Para Angelo Segrillo, especialista em Rússia e Eurásia da USP, há um trio de fatores principais para a mudança de postura russa, retratada na maior agressividade dos discursos do presidente Vladimir Putin: três fatores são importantes para entender a posição cada vez mais assertiva, ou agressiva, da Rússia.

Primeiro, o fim da crise econômica da última década e a nova prosperidade do início dos anos 2000 deram uma maior confiança ao governo. O segundo fator tem a ver com uma área de insegurança de Putin. De todas as áreas da política externa, seu ponto fraco foram os insucessos em manter a hegemonia russa nas antigas repúblicas da URSS. O terceiro fator foi o 11 de Setembro.

A postura unilateralista dos EUA a partir dali serviu como um estopim e uma desculpa para que Moscou também começasse a adotar atitudes unilaterais no que considera sua própria esfera de influência. Especialistas concordam num ponto: a nova postura não é uma inflexão profunda em relação às políticas interna e externa do país nos últimos anos, mas um novo desdobramento. É o que argumenta Mikhail Alexseev, da Universidade Estadual de San Diego, na Califórnia. "A assertividade da Rússia está em processo de construção há tempos. Você deve se lembrar que o premier Yevgeny Primakov mandou seu avião dar meia-volta e retornar a Moscou em vez de visitar os EUA em protesto contra a invasão de Kosovo pela Otan em 1999", diz Alexseev, nascido em Kiev, então parte da URSS, mas hoje cidadão americano.

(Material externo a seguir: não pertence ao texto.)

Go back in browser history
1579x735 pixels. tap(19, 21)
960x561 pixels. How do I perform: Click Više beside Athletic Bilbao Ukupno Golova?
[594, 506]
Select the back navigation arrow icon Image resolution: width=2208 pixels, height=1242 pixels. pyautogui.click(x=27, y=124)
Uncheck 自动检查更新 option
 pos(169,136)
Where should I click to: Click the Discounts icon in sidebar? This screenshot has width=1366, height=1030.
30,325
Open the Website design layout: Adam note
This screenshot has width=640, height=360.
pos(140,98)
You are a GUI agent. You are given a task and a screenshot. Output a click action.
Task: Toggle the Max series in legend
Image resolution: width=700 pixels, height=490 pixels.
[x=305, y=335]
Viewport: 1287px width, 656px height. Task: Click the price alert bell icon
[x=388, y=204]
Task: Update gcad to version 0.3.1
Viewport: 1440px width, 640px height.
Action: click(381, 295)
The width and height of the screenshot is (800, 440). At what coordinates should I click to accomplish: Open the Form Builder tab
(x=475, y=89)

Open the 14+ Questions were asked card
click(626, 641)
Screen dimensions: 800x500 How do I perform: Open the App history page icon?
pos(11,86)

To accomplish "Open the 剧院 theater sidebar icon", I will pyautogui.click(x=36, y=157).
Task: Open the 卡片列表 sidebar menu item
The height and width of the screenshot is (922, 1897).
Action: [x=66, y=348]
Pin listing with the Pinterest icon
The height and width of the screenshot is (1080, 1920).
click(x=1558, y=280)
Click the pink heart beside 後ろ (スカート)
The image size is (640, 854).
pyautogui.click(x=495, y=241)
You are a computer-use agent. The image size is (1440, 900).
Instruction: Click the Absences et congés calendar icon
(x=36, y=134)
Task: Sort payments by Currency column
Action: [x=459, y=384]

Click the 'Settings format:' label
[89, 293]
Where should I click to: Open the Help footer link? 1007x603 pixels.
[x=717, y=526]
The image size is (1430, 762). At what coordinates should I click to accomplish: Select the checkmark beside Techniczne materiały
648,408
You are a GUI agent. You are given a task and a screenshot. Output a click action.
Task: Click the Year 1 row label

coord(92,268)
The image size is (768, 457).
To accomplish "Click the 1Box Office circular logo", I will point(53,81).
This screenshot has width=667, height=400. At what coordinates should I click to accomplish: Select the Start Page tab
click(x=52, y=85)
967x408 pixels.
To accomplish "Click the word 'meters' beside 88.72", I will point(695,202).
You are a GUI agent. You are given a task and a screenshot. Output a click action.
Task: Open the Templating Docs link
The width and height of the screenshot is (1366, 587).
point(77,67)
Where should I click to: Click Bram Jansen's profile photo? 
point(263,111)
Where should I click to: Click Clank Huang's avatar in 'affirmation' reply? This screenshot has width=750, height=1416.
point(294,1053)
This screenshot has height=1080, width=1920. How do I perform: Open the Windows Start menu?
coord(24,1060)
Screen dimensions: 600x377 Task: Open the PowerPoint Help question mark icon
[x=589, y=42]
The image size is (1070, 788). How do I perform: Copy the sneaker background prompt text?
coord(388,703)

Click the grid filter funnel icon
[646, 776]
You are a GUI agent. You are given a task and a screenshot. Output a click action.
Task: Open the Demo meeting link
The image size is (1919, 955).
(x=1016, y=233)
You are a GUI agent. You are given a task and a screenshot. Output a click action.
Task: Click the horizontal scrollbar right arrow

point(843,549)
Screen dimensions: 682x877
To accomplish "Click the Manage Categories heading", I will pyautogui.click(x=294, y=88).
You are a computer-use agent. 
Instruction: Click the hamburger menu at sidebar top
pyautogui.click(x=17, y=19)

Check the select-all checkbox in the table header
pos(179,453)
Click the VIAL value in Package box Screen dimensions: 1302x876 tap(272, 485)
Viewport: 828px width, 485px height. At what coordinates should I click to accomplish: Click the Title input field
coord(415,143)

"O colapso da URSS foi traumático para a maioria dos russos. E não só devido ao declínio econômico dos anos 90, mas por causa de uma percepção de que seu país encolhera em tamanho e perdera influência, prestígio e respeito internacionais", diz. Segundo o especialista, o Ocidente pode também ter tido sua parte de culpa para a atual política externa de Putin, que tem forte apelo popular na Rússia. "No início dos anos 90, os russos tinham grandes esperanças de que teriam uma relação construtiva com o Ocidente, e que juntos construiriam instituições novas na Europa e substituiriam a Otan. Isso não ocorreu. Os russos se sentiram desprezados pelos líderes ocidentais, que podiam agir assim porque a Rússia era percebida como fraca. Nesse momento Putin sobe ao poder", ressalta Alexseev.

Putin buscou reforçar o papel da Rússia nos planos interno – maior controle do governo sobre a sociedade – e externo. "É o que o governo Putin chama de 'democracia soberana'. O rosto externo desta política tem como objetivo restaurar a influência russa no mundo e, em particular, nas regiões que cercam a própria russa", afirma Michael Urban, professor da Universidade de Cornell. E é exatamente ao longo de suas fronteiras que a Rússia está tendo a postura mais agressiva nos últimos meses.

A Lituânia teve as importações de gás cortadas, depois de vender uma refinaria a um grupo europeu, e não para uma empresa russa. Algo mais grave ocorreu com outra ex-república soviética.

Em maio, a Estônia se tornou o primeiro país a sofrer um ciberataque organizado, que paralisou transações bancárias, órgãos públicos e empresas por 15 dias. O governo, extra-oficialmente, acusou Moscou. Tudo por causa da transferência de um monumento a soldados soviéticos da Segunda Guerra do centro da capital, Tallin, para um cemitério. No plano doméstico teme-se pela democracia, e os protestos do ex-campeão mundial de xadrez Garry Kasparov são só o retrato mais conhecido. "Desde que o presidente destruiu a Constituição e acabou com o Parlamento em 1993, não há mais democracia a ser derrubada", diz Urban.

Desde então, só mudaram duas coisas. O projeto de Yeltsin de assegurar o domínio do Executivo na Rússia, que ele chamava de "Executivo unificado", foi aperfeiçoado por seu sucessor. Em segundo lugar, a maior parte das instituições da democracia foram substituídas por organismos controlados pelo Kremlin. Na Rússia de hoje, manifestações da oposição são proibidas; governadores não são eleitos, mas nomeados; e jornais e TVs independentes foram fechados. É cedo ainda interpretar que o mundo esteja voltando à Guerra Fria. Como diz Alexseev, ela não foi um "confronto militar ou uma competição econômica, mas um choque de ideologias", o que não ocorre hoje. Segrillo prefere adotar outro termo: "Mais adequado seria paz quente, pois a temperatura está subindo".